Ultimately the answer comes back:  "Whatever.  Nothing matters."

 

Some European writers embrace meaninglessness directly, and with passion.  I recently posted on a so-called philosopher called Baggini, whose pontifications on The Simpsons included this bizarre judgment:  "To speak truthfully and insightfully today you must have a sense of the absurdity of human life and endeavour.  Past attempts to construct grand and noble theories about human history and destiny have collapsed."  Doomsday, he seems to be saying, has already come, and we were all found wanting.

 

Similarly, Brendan Gill, writing in spiked online (link through spiked homesite), reveals the "truth" about the 7/7 terrorist bombing of London:  "it was meaningless."  "It is time to stop reading meaning into 7/7," Gill demands, "and get over it."  The bombers were inscrutably disaffected youths, like the teen killers at Columbine.  They acted for no discernible reason.  The mother of Theo Van Gogh, murdered by another Islamic terrorist, is quoted as decrying the fact that her son's assassin was really just a "loser" and an "incoherent person."

 

"And yet," Gill complains, "people still try to project meaning on to 7/7."  The bombers, one would suspect, surely projected meaning on their actions.  Gill labels them nihilists, but a nihilist is someone who believes in nothing, whereas the 7/7 terrorists acted on behalf of harsh and dogmatic principles, nursed by violence, and shared with many others around the world.  They killed and died in a grab at ultimate meaning, and so may be considered viciously anti-nihilistic, embodying a radical solution to the problem posed by the belief that nothing matters.  In that respect, the perpetrators of 7/7 are no different from the anarchists, syndicalists, fascists, Nazis, and communists before them.  They filled with violence the void left by the keepers of their culture.

 

But what would persuade the keepers of a culture as rich as Europe's to embrace the "absurdity of human life and endeavour"?  Christianity, Claire Berlinski recalls, was once the great unifying source of meaning for the continent.  When religion fell out of favor with the intellectuals, nationalism and socialism became serviceable replacement faiths.  But nationalism led to the catastrophe of the world wars, and is anathema today, and socialism -- Baggini's "grand and noble" theory -- did indeed collapse, with the Soviet Union, in 1991.  So Christianity has been rejected, but the substitute religions, Berlinski rightly observes, have failed.  Nothing remains but a colossal wreck.

TASK OBJECTIVE:
Continue the essay above on Europe's embrace of meaninglessness, starting after its last sentence.

DATA TO EXAMINE:
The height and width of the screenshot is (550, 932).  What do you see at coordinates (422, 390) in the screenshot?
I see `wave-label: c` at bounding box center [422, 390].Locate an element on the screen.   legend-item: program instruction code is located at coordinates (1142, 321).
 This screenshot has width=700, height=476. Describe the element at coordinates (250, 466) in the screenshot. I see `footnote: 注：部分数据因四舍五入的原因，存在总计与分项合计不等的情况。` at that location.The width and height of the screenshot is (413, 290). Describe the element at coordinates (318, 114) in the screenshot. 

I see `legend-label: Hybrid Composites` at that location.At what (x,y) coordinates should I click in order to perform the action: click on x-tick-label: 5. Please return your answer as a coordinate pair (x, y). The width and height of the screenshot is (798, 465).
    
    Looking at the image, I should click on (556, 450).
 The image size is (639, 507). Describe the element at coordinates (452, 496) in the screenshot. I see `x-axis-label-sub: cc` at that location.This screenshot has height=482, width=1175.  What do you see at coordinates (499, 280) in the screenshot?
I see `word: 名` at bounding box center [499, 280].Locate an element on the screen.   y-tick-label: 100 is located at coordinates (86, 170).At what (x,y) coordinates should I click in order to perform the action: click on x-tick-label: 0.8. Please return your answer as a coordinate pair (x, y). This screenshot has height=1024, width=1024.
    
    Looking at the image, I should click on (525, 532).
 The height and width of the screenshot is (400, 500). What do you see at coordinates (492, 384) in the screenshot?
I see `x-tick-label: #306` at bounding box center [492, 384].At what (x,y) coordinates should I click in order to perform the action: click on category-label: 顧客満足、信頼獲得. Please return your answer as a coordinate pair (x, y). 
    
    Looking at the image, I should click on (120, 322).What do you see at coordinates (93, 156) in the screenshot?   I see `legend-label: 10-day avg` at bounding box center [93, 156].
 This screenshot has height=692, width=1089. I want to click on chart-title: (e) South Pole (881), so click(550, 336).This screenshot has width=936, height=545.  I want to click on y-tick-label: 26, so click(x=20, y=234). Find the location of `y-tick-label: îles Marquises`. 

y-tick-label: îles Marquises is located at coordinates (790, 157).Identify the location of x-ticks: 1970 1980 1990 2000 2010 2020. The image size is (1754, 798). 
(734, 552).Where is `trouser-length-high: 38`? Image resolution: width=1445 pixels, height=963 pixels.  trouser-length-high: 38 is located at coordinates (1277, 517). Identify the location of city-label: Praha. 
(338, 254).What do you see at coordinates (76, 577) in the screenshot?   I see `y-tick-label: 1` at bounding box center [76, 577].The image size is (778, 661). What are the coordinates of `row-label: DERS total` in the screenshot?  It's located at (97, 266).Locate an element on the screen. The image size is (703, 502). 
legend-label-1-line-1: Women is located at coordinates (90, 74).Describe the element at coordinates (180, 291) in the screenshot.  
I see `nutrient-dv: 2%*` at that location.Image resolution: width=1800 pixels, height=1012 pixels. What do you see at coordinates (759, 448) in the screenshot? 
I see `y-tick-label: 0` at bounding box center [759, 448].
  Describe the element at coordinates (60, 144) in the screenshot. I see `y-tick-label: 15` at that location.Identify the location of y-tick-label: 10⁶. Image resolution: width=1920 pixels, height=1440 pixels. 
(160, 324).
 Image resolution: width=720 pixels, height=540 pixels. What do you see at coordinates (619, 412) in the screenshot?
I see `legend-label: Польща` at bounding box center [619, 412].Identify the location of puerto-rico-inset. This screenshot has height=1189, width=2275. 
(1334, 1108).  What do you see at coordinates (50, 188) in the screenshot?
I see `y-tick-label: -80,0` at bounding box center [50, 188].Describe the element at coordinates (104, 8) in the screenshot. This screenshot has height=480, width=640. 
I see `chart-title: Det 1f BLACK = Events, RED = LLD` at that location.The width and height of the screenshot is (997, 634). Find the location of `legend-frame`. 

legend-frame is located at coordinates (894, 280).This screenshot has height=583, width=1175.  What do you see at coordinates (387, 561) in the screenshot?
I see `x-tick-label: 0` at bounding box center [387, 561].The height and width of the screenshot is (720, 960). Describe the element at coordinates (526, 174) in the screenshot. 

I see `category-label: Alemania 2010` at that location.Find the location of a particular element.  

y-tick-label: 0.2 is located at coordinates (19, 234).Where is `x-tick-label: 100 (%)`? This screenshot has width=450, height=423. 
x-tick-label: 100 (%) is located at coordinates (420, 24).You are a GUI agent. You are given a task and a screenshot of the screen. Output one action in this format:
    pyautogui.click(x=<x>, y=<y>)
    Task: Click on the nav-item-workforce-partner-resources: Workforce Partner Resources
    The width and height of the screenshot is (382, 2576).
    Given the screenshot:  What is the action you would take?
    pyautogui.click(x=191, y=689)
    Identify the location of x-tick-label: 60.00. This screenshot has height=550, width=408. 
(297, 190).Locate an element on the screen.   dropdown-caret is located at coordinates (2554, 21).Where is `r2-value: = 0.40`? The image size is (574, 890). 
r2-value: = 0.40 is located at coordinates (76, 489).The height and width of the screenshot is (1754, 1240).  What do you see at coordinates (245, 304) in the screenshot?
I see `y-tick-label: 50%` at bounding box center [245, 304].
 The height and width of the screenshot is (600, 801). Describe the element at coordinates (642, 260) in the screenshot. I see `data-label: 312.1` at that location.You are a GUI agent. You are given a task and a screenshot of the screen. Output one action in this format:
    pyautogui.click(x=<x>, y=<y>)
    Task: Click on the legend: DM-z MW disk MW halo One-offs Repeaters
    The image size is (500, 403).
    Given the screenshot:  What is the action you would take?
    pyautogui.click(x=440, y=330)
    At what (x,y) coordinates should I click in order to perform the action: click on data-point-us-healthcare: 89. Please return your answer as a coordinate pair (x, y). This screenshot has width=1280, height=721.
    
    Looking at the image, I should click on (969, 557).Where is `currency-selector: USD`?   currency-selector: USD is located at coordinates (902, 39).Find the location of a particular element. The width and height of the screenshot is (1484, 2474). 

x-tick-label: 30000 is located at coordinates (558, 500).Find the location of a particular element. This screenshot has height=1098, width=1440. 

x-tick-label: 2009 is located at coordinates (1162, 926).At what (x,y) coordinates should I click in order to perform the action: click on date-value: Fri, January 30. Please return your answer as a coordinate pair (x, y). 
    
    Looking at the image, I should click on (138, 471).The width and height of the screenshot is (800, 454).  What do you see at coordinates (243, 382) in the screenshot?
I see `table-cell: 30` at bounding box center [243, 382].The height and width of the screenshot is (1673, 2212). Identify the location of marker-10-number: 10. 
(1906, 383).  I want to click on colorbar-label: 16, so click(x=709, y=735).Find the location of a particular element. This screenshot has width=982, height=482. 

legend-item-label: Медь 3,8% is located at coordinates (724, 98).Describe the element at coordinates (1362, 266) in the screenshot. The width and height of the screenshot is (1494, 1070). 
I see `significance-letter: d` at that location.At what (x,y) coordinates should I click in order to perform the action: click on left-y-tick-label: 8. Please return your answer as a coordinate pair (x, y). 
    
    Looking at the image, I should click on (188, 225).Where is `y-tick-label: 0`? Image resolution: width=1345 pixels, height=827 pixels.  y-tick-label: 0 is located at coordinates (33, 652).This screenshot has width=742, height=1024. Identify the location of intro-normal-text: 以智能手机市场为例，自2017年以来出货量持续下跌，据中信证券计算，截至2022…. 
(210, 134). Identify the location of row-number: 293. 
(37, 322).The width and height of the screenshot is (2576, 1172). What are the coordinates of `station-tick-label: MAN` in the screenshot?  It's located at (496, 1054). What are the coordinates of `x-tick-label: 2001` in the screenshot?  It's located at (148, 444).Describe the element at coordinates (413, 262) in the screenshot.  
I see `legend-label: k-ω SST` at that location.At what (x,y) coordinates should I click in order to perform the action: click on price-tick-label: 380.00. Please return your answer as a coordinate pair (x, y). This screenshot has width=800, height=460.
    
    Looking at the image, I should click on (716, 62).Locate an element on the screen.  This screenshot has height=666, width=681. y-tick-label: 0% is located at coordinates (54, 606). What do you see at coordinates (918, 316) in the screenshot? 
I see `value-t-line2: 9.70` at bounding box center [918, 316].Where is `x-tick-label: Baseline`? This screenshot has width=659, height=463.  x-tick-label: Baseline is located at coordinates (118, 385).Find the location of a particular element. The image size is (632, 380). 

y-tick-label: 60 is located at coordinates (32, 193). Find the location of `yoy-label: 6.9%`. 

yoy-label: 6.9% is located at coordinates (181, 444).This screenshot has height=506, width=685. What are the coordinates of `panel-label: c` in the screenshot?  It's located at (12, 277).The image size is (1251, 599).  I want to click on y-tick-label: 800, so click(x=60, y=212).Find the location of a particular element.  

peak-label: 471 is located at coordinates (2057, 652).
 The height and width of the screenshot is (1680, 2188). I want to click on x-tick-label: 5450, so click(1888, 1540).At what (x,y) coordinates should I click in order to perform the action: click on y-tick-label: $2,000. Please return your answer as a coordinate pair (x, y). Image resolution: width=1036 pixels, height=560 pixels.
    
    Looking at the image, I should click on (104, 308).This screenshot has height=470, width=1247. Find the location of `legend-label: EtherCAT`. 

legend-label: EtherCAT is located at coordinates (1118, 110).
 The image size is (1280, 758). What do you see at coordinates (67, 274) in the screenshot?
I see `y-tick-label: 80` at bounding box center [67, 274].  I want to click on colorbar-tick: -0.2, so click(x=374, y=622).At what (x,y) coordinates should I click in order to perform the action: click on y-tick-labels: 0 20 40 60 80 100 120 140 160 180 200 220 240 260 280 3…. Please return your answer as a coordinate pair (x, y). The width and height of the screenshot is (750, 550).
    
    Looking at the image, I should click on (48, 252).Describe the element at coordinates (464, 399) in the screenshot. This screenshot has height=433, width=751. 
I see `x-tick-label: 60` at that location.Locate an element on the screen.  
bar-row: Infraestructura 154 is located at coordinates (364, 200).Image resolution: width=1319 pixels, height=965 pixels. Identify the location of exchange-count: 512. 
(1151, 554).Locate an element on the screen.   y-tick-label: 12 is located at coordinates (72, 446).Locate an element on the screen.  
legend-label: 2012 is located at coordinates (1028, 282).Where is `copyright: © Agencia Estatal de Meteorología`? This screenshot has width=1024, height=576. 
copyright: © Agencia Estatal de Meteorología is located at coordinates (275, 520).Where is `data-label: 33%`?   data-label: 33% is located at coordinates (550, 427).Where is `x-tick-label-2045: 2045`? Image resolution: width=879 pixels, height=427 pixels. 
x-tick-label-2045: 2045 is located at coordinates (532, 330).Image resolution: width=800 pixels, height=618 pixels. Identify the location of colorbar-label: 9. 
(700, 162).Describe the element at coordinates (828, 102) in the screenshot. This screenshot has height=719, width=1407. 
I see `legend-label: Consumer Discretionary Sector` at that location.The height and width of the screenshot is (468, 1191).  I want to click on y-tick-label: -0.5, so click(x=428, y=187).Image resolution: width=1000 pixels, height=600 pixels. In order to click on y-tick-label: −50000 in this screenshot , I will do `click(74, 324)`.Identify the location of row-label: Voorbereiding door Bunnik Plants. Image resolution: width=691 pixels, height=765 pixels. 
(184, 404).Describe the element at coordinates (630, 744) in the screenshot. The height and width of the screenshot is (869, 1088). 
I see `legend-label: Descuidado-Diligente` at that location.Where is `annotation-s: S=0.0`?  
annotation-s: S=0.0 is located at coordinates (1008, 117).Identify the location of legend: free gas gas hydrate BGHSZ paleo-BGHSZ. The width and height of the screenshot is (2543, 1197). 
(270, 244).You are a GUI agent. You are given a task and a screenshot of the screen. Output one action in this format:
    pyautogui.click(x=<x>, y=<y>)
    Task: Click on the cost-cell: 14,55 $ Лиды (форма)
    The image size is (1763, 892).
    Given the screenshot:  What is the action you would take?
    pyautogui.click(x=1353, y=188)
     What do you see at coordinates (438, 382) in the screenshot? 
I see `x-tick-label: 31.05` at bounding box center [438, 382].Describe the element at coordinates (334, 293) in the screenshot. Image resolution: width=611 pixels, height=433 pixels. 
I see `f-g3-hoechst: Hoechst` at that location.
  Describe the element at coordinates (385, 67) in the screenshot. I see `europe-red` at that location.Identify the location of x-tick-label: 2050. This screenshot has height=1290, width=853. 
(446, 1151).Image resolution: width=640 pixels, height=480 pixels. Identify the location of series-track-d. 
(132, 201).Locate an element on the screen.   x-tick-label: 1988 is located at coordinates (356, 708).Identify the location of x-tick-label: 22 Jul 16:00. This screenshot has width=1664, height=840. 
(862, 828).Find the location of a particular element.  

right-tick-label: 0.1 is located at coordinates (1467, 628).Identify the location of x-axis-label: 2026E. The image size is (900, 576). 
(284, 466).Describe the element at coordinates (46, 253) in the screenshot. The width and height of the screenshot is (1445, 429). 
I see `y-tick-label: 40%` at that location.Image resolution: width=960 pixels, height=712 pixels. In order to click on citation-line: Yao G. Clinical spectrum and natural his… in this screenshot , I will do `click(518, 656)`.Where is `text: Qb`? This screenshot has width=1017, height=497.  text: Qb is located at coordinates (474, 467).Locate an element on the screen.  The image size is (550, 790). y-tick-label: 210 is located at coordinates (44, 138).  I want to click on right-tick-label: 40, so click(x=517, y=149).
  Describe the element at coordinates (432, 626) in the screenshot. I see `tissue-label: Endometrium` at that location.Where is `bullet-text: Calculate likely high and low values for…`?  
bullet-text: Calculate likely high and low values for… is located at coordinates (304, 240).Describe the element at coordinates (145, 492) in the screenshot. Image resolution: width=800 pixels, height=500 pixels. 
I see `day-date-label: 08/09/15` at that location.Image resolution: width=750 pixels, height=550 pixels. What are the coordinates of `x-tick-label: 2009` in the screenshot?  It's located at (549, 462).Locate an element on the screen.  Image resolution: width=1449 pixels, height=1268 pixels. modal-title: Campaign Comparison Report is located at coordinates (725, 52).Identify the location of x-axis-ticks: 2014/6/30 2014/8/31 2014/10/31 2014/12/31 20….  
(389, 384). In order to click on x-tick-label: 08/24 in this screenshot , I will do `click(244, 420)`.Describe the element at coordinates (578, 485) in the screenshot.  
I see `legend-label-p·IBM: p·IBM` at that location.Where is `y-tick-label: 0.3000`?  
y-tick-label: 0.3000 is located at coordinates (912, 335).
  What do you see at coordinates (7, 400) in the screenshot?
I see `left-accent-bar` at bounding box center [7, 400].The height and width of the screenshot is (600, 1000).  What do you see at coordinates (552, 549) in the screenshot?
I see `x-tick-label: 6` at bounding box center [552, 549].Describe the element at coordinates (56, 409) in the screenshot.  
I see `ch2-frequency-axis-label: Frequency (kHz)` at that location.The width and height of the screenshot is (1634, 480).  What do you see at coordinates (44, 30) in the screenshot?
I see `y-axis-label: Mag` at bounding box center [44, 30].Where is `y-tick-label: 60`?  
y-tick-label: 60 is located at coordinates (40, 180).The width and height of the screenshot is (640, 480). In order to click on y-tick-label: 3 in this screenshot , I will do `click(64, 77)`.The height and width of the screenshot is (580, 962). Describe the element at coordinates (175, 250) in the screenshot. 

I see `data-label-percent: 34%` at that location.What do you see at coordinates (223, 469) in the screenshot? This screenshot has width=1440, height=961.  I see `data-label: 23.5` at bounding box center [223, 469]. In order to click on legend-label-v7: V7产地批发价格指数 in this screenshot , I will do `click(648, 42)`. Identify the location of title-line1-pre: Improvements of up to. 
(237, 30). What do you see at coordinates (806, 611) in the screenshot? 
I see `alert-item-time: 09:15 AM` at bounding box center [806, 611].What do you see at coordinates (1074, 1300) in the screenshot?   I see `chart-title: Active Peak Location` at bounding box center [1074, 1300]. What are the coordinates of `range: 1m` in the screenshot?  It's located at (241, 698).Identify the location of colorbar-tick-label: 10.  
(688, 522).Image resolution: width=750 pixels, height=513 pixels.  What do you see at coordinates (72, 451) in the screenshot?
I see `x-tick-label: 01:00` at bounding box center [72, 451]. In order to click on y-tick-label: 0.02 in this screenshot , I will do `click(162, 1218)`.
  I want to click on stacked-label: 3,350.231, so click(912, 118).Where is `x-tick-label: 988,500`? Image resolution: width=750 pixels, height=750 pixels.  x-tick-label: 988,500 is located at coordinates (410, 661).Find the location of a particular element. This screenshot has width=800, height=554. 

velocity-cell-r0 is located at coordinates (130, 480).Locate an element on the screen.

RESULT OF THIS TASK:
Loss of meaning is an affliction of defeated peoples.  After the destruction of the first temple and the exile to Babylon, the shaken Israelites reconstituted their image of God, from a leader of armies and bringer of victories to a source of compassion and righteousness.  Others have suffered disasters that wholly cut them off from their own past.  I remember reading about an aboriginal people in Australia who claimed they had forgotten how to paint the ancient symbols on the desert rocks.  The latter were quite simple to reproduce; what the speakers meant was that they had lost the meaning.

 

The Europeans appear prosperous and free, but they are a defeated people.  A century ago, Europe was the only part of the world that mattered, in terms of wealth, power, knowledge, technology, art, and music.  Today nothing coming out of Europe matters, even to the Europeans.  That disaster, all of it of their own making, has shattered their faith in their old gods, and left them loathing their past glories.  The results are plain to see:  a lack of interest in God or religion, work, country, marriage, and reproduction.  They have forgotten right behavior in the most fundamental aspects of survival.  They have lost the meaning of who they are, and the void has opened up beneath their feet.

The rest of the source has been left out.